Listed Building – Grade II
- Official name: Mortlake and East Sheen War Memorial
- Designated: 29 June 2017
- Reference no.: 1445722

= Mortlake and East Sheen War Memorial =

War memorial in London

Mortlake and East Sheen War Memorial is a war memorial in East Sheen, London, commemorating the local residents who died fighting in the First and Second World Wars. The memorial stands on The Triangle, a traffic island on the junction between the Upper Richmond Road and Sheen Lane. It acts as the site of Remembrance Day services for East Sheen.
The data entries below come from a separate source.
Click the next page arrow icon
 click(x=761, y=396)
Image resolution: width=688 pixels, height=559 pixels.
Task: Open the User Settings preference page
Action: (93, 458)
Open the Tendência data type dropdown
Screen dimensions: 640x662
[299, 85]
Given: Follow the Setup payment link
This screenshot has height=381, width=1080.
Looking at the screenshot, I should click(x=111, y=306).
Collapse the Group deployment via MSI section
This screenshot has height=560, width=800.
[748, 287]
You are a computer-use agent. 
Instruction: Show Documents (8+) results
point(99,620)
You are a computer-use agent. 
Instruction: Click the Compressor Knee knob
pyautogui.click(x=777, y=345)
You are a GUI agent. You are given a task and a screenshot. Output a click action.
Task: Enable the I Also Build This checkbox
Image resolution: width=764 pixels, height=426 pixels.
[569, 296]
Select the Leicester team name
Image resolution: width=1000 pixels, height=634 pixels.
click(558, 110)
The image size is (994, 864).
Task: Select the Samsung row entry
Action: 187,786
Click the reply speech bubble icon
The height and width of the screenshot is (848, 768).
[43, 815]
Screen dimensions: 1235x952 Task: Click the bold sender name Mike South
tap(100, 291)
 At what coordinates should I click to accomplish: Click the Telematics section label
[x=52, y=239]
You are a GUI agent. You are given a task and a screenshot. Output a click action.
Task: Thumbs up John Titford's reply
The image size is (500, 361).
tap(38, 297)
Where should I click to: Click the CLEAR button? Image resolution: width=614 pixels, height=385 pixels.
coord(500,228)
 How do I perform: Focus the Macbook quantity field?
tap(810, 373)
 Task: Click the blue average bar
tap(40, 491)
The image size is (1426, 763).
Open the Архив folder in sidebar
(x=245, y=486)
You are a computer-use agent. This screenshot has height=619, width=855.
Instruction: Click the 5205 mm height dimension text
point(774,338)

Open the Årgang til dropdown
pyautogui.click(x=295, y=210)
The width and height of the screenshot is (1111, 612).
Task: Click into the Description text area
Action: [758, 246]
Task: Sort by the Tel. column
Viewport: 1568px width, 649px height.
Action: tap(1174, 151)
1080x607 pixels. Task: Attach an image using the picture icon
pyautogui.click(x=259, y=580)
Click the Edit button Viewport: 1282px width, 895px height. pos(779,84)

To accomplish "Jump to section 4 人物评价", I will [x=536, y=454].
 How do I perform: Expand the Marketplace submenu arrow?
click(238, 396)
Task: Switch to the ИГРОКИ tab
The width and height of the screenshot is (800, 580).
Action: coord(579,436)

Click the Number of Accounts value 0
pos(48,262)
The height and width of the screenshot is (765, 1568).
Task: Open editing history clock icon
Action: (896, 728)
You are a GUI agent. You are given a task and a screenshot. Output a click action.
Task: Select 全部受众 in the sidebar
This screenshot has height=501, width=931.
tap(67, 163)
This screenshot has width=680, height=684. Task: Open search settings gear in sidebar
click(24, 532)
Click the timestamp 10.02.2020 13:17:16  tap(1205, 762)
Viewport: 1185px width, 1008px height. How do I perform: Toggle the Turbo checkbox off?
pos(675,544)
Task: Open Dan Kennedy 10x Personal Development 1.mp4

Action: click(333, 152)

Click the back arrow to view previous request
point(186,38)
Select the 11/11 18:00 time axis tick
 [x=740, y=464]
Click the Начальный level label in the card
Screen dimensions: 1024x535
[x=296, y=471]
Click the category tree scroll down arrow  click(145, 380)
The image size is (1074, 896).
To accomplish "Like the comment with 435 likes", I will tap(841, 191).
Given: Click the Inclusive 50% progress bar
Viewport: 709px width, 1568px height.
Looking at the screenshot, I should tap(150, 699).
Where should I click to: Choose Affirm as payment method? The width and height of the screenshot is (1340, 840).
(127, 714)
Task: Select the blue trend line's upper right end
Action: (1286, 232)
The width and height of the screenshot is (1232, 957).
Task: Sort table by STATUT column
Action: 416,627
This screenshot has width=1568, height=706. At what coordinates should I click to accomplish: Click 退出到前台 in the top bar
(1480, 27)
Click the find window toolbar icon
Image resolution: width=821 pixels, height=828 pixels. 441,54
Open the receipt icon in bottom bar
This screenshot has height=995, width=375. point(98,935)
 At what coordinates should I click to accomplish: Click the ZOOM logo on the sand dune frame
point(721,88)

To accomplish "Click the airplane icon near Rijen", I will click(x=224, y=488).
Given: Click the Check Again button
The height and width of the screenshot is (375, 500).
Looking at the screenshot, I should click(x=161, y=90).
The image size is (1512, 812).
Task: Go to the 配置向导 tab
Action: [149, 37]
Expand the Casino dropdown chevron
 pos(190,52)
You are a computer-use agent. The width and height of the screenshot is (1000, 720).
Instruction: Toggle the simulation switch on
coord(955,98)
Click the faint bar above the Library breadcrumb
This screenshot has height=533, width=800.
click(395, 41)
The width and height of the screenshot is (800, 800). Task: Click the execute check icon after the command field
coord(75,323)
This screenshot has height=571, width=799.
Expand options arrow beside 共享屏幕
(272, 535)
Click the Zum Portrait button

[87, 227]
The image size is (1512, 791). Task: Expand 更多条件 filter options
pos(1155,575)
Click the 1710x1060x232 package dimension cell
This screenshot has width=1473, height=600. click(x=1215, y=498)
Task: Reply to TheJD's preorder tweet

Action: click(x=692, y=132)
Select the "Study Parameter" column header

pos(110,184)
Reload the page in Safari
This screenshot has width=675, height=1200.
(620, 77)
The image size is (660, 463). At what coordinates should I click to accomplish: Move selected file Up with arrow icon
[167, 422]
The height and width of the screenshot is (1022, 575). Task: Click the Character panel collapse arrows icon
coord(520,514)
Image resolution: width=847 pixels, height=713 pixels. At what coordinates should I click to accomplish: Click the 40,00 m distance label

The memorial was listed Grade II on the National Heritage List for England in 2017 for both its design and its historical significance; it stands next to a Portland stone milestone from 1751 which is also listed. The memorial was unveiled in 1925, during a period of unprecedented monument building following the First World War which coincided with the ongoing development and urbanisation of East Sheen and Mortlake.

== Description ==
The memorial is a granite obelisk designed by Albert Myers, surrounded by a circular paving. All four faces bear inscriptions. The east and west faces have laurel wreaths in high relief above inscriptions "THE GLORIOUS DEAD" and "THEIR NAMES LIVETH FOR EVERMORE". The north face originally read "THE GREAT WAR / MCMXIV / MCMXVIII" but now reads "WARS / 1914–18 / 1939–45". The south (front) face reads "IN MEMORY OF / THE MEN OF / MORTLAKE /AND EAST SHEEN / WHO GAVE THEIR LIVES" and below "THE ROLL OF HONOUR / LIES BENEATH THE SWORD" beneath which is a sword incised in the flagstone which the roll of honour is buried yet beneath.